Work instruction -
Give back exactly the lines of the data below, starting with the line that has "282x159 pixels." and going on through the line that has "1082x608 pixels.".

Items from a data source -
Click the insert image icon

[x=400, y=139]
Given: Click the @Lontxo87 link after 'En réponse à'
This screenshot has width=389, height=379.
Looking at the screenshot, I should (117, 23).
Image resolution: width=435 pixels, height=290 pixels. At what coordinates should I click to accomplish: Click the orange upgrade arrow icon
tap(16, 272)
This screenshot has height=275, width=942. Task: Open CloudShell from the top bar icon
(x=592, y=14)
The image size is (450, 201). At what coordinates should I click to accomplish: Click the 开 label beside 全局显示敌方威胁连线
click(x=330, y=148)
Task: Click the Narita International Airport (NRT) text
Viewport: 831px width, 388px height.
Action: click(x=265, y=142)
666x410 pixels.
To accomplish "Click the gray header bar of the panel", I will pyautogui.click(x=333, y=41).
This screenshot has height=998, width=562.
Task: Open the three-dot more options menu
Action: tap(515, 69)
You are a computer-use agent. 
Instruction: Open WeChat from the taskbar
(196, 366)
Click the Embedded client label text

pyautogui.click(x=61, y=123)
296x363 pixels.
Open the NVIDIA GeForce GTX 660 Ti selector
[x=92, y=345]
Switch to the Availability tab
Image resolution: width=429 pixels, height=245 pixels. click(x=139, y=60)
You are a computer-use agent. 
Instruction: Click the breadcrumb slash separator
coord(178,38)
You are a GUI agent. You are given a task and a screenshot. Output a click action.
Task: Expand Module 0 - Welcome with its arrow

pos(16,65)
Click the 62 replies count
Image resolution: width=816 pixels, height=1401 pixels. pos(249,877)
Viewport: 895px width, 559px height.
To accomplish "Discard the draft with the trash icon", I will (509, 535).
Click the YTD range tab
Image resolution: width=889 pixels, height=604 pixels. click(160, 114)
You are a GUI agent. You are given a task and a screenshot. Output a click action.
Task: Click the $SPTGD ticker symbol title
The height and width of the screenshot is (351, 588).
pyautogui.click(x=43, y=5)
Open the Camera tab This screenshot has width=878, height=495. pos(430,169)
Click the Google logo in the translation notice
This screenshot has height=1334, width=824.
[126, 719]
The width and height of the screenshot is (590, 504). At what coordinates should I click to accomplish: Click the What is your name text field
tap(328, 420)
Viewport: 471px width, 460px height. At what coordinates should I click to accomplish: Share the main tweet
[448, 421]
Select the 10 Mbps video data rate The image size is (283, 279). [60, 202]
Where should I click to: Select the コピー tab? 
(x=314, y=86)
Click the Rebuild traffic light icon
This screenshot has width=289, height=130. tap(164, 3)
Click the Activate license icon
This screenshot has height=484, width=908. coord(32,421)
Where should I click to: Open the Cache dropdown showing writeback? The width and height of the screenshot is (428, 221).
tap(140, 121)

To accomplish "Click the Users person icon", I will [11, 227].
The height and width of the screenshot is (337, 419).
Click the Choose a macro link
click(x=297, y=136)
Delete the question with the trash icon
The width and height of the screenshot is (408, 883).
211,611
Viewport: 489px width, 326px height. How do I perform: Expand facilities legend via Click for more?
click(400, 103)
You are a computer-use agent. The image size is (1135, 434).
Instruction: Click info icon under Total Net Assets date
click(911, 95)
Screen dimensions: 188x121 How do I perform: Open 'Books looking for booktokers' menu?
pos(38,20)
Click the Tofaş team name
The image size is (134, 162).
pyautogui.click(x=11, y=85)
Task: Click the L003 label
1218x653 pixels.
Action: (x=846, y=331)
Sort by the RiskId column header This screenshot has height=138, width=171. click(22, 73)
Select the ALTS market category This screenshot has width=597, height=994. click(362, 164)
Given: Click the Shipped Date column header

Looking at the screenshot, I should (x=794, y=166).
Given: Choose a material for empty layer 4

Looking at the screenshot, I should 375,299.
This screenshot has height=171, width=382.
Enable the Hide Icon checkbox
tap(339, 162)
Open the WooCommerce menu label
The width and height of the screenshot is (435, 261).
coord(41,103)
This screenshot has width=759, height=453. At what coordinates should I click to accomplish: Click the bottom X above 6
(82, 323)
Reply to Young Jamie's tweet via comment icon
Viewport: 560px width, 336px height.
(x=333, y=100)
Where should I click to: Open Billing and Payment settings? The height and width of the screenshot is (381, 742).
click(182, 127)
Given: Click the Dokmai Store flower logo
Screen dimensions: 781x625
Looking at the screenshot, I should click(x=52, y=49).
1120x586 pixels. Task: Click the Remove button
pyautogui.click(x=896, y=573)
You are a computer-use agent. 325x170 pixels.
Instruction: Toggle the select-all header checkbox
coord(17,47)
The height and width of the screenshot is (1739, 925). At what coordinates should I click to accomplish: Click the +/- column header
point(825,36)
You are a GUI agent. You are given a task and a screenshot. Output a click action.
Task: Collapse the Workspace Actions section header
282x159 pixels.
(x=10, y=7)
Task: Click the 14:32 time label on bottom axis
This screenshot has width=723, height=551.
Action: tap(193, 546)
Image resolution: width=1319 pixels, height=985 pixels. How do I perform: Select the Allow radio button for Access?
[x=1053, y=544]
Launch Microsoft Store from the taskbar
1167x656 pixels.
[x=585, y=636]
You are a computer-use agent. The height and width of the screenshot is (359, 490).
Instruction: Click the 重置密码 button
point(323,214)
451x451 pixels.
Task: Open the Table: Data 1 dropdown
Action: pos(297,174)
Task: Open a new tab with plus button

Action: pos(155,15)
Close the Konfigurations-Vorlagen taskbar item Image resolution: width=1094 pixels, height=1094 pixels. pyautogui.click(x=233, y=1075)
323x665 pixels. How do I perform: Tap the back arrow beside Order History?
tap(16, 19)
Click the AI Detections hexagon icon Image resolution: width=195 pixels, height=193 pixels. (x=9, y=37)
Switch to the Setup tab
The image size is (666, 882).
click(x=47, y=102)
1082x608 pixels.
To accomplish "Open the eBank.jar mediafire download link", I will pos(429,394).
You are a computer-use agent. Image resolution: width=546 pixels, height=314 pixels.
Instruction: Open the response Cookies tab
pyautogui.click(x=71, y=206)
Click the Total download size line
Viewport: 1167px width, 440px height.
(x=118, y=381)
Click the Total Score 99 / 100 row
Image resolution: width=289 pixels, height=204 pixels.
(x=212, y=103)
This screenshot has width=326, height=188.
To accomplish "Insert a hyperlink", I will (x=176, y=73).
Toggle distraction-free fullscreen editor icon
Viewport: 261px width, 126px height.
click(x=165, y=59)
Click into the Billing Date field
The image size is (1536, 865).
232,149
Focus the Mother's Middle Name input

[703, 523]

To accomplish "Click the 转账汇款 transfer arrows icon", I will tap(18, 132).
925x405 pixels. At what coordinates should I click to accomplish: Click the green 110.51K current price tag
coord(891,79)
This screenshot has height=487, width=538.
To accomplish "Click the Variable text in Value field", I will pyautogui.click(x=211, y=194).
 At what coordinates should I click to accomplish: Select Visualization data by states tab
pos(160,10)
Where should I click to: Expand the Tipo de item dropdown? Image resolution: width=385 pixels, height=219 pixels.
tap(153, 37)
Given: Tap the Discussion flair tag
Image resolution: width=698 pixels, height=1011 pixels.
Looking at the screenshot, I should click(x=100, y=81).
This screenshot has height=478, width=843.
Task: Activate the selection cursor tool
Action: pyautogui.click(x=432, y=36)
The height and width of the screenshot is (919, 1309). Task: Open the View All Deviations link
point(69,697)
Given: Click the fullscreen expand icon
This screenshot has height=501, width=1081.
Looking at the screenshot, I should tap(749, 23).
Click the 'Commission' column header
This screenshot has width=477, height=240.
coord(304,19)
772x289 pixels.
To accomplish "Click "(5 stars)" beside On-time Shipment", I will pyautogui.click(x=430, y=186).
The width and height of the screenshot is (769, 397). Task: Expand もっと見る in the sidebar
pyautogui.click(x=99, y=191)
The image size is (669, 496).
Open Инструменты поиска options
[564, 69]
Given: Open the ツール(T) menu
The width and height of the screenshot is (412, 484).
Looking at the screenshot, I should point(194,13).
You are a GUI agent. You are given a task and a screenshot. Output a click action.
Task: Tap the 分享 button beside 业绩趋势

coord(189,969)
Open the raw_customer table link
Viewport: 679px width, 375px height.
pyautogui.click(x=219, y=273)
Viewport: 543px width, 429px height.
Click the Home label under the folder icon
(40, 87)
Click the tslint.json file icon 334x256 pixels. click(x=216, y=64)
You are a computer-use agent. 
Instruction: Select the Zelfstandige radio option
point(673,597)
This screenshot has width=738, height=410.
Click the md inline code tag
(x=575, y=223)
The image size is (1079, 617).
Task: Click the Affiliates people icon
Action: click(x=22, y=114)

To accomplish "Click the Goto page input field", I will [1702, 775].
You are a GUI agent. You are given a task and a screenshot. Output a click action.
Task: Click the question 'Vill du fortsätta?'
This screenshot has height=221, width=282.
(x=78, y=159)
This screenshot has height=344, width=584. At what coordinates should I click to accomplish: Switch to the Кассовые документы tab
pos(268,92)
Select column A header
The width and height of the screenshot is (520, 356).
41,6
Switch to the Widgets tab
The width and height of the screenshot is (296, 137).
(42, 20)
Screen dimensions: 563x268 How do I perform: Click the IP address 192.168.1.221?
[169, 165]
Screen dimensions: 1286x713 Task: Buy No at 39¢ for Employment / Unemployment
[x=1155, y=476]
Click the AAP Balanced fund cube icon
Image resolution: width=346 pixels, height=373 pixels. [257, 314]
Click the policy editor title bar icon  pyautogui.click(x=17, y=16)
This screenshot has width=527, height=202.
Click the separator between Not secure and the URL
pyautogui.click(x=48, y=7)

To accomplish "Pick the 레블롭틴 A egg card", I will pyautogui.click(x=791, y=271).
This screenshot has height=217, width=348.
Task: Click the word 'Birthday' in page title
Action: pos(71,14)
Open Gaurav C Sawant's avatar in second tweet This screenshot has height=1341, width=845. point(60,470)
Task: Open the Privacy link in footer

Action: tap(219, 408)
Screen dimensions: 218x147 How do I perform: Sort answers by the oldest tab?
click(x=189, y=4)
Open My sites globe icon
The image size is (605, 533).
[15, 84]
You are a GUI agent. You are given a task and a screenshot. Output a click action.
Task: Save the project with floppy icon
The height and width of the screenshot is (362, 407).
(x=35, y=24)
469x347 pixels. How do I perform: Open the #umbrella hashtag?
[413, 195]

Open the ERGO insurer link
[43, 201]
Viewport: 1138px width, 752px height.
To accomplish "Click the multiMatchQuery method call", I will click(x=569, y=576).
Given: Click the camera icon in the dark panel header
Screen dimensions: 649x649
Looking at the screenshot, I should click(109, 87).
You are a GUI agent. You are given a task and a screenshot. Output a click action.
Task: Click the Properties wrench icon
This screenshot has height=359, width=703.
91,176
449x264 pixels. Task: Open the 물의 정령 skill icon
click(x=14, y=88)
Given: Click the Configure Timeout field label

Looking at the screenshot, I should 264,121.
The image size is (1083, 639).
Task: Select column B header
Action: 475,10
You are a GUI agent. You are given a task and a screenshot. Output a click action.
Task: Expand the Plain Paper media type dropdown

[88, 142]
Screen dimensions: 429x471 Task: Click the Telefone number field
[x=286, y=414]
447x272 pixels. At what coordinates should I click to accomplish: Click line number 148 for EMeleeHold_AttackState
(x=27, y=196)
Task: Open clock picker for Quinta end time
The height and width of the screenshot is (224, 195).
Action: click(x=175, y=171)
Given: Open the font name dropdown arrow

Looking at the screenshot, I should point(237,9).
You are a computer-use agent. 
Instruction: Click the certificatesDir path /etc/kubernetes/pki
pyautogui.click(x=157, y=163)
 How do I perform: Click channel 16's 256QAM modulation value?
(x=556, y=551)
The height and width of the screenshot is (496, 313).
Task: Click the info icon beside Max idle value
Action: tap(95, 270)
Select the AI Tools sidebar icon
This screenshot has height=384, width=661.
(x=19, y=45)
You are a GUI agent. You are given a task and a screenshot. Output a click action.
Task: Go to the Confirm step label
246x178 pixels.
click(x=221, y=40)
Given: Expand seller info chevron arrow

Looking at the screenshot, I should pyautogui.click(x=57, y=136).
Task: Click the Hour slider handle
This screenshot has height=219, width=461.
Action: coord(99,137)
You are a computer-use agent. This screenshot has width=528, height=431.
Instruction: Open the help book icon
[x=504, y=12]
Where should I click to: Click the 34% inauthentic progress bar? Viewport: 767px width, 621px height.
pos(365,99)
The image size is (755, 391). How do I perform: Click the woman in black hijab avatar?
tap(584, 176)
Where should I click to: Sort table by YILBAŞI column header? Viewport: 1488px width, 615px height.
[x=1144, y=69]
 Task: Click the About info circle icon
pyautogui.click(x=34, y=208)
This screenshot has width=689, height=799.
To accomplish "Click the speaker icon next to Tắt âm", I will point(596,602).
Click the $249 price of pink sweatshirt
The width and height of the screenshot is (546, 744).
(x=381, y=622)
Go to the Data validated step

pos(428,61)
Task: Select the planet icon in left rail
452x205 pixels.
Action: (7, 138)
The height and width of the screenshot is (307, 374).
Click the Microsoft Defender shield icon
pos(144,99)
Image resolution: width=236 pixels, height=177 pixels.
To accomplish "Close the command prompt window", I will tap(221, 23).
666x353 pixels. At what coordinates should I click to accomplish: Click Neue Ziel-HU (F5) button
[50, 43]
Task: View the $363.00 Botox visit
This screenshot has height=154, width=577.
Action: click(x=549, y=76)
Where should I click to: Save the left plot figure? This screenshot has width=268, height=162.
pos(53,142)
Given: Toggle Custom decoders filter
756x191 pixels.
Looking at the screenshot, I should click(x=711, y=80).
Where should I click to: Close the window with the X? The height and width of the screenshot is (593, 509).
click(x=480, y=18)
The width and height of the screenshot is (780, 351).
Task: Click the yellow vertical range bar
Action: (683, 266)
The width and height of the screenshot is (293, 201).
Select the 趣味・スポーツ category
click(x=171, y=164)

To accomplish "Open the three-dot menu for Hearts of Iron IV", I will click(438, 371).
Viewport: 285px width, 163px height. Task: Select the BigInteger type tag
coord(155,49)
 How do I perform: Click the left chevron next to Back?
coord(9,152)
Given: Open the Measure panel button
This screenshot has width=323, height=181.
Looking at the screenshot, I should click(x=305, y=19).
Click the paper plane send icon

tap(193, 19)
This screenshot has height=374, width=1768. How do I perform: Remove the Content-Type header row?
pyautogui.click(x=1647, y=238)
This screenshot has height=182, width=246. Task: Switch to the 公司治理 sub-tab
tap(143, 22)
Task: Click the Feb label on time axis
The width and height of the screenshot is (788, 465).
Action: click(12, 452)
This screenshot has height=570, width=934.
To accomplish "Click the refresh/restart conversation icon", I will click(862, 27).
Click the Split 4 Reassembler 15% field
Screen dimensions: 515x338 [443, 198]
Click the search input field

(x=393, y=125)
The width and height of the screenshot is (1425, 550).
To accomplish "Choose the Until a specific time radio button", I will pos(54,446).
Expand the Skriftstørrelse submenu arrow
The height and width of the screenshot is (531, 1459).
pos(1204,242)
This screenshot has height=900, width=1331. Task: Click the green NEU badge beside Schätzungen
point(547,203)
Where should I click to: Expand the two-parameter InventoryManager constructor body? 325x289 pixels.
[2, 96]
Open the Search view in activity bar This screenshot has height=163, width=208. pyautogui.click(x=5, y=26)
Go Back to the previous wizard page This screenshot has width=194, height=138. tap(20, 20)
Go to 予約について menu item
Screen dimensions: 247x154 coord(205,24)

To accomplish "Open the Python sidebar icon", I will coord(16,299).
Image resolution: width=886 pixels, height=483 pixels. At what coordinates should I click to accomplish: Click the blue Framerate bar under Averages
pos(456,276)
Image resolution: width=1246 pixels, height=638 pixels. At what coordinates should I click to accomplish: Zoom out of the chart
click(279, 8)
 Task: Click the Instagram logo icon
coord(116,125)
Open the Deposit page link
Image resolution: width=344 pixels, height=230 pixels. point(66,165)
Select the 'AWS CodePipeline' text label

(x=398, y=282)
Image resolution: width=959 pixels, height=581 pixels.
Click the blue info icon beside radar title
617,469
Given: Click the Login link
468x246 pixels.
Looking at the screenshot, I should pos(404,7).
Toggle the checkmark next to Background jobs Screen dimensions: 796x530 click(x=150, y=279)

Written answer -
282x159 pixels.
(x=10, y=7)
Task: Click the 14:32 time label on bottom axis
This screenshot has width=723, height=551.
Action: tap(193, 546)
Image resolution: width=1319 pixels, height=985 pixels. How do I perform: Select the Allow radio button for Access?
[x=1053, y=544]
Launch Microsoft Store from the taskbar
1167x656 pixels.
[x=585, y=636]
You are a computer-use agent. The height and width of the screenshot is (359, 490).
Instruction: Click the 重置密码 button
point(323,214)
451x451 pixels.
Task: Open the Table: Data 1 dropdown
Action: pos(297,174)
Task: Open a new tab with plus button

Action: pos(155,15)
Close the Konfigurations-Vorlagen taskbar item Image resolution: width=1094 pixels, height=1094 pixels. pyautogui.click(x=233, y=1075)
323x665 pixels. How do I perform: Tap the back arrow beside Order History?
tap(16, 19)
Click the AI Detections hexagon icon Image resolution: width=195 pixels, height=193 pixels. (x=9, y=37)
Switch to the Setup tab
The image size is (666, 882).
click(x=47, y=102)
1082x608 pixels.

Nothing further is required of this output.